_TASK TO CARRY OUT_
Please copy, exactly as they appear below, the lines from the one containing "Image resolution: width=1367" through the one containing "Task: Click the 374 games count badge".
====== MATERIAL FOR THIS EXERCISE
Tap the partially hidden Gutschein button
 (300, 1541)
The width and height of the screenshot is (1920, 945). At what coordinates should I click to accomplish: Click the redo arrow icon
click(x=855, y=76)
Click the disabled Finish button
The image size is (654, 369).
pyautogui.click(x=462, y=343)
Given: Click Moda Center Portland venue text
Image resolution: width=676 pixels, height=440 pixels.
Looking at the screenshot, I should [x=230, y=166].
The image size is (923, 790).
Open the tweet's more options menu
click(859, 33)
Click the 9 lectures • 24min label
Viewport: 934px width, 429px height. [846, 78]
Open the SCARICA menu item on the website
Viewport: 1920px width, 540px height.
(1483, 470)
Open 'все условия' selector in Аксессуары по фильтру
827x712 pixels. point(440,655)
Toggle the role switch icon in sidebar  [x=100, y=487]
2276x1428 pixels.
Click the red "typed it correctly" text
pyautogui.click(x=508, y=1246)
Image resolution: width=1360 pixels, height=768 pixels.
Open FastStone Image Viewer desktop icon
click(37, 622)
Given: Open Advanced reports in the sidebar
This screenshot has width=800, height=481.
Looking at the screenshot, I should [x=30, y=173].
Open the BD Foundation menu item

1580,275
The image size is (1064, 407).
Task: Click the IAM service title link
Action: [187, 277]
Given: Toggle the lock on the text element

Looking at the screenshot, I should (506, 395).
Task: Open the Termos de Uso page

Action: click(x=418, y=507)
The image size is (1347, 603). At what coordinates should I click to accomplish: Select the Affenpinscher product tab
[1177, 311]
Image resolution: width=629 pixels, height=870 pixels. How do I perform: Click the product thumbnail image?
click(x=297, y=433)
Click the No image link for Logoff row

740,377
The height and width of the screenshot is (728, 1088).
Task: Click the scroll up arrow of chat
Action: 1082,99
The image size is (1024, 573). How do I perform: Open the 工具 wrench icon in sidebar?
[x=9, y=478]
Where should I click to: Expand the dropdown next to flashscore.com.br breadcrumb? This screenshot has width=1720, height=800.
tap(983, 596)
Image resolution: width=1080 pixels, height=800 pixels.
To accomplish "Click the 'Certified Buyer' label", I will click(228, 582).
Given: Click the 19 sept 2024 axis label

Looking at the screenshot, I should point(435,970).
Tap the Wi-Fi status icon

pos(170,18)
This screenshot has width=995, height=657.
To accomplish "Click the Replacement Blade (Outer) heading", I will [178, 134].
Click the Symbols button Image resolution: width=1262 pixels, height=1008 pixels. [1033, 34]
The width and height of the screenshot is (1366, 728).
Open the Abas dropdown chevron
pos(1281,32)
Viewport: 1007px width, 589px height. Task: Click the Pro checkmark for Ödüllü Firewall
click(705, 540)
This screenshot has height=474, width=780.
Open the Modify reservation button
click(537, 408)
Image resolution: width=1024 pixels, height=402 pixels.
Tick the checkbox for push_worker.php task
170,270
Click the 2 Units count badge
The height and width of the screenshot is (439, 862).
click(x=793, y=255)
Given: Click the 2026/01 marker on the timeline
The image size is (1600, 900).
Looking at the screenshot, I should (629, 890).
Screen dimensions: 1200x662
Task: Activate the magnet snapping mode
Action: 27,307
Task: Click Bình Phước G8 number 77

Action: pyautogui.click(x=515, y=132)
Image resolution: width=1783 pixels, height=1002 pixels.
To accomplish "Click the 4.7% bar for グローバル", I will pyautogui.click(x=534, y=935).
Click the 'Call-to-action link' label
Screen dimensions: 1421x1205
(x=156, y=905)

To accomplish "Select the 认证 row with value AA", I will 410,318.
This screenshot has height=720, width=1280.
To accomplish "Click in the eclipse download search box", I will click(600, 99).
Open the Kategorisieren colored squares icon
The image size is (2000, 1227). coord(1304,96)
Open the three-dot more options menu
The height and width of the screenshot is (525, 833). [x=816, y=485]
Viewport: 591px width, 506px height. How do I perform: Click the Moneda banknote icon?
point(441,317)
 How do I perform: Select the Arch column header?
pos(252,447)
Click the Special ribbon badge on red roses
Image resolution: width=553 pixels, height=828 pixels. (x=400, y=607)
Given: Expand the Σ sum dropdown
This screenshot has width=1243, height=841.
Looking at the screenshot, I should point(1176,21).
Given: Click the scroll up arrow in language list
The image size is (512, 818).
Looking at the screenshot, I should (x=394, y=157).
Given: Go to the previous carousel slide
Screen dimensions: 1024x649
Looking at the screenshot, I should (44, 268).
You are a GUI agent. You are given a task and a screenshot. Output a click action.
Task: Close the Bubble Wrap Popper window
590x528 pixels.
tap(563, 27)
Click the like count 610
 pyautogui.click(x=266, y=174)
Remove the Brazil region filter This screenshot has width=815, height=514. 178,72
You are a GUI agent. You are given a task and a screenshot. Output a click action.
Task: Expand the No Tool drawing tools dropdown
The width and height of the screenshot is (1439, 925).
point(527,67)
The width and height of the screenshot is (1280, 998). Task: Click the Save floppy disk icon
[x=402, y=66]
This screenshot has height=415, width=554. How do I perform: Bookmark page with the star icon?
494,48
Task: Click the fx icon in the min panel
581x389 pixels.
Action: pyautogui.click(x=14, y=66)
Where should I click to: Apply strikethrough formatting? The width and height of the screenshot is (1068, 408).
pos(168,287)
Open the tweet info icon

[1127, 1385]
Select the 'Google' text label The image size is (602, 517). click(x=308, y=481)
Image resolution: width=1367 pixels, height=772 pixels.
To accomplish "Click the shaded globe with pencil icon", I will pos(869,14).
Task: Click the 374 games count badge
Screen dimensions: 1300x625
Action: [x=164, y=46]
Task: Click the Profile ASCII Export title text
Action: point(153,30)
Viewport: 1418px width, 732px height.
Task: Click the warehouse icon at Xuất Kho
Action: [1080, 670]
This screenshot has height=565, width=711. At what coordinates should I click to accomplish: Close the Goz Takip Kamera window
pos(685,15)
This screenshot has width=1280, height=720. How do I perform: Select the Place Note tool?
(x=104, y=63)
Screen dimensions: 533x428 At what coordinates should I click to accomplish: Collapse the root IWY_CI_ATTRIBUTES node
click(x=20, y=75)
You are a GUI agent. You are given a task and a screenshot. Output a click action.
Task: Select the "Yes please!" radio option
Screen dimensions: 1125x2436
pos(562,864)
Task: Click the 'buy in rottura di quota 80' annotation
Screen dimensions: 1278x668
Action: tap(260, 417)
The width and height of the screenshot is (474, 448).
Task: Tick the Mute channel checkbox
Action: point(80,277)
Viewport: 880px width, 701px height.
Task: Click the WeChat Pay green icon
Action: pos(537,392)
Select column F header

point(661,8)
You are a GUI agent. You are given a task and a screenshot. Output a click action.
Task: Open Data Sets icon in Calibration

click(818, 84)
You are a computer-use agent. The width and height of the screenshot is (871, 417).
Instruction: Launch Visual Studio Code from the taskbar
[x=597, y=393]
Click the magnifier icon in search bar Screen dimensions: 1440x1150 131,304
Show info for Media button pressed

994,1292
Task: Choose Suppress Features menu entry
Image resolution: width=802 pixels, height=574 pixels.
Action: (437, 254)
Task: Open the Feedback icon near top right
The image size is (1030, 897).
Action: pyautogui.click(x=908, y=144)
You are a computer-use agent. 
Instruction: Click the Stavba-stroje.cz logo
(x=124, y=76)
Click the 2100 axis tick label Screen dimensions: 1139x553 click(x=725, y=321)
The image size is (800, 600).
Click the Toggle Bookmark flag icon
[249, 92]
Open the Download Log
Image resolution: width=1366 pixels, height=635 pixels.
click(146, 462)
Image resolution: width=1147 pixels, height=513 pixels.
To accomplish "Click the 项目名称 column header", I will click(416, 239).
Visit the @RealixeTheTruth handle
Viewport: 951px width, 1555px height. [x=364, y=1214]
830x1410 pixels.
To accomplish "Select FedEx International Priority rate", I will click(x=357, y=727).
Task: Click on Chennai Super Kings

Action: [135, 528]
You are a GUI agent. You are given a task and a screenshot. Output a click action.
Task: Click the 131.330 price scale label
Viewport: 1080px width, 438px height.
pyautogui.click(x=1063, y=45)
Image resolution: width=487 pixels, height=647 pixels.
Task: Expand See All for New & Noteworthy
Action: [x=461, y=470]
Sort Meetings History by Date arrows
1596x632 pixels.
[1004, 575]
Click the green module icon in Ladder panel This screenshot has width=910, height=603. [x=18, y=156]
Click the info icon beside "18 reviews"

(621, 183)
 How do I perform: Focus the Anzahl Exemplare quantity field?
============
_ANSWER SECTION_
Image resolution: width=1367 pixels, height=772 pixels.
To accomplish "Click the shaded globe with pencil icon", I will pos(869,14).
Task: Click the 374 games count badge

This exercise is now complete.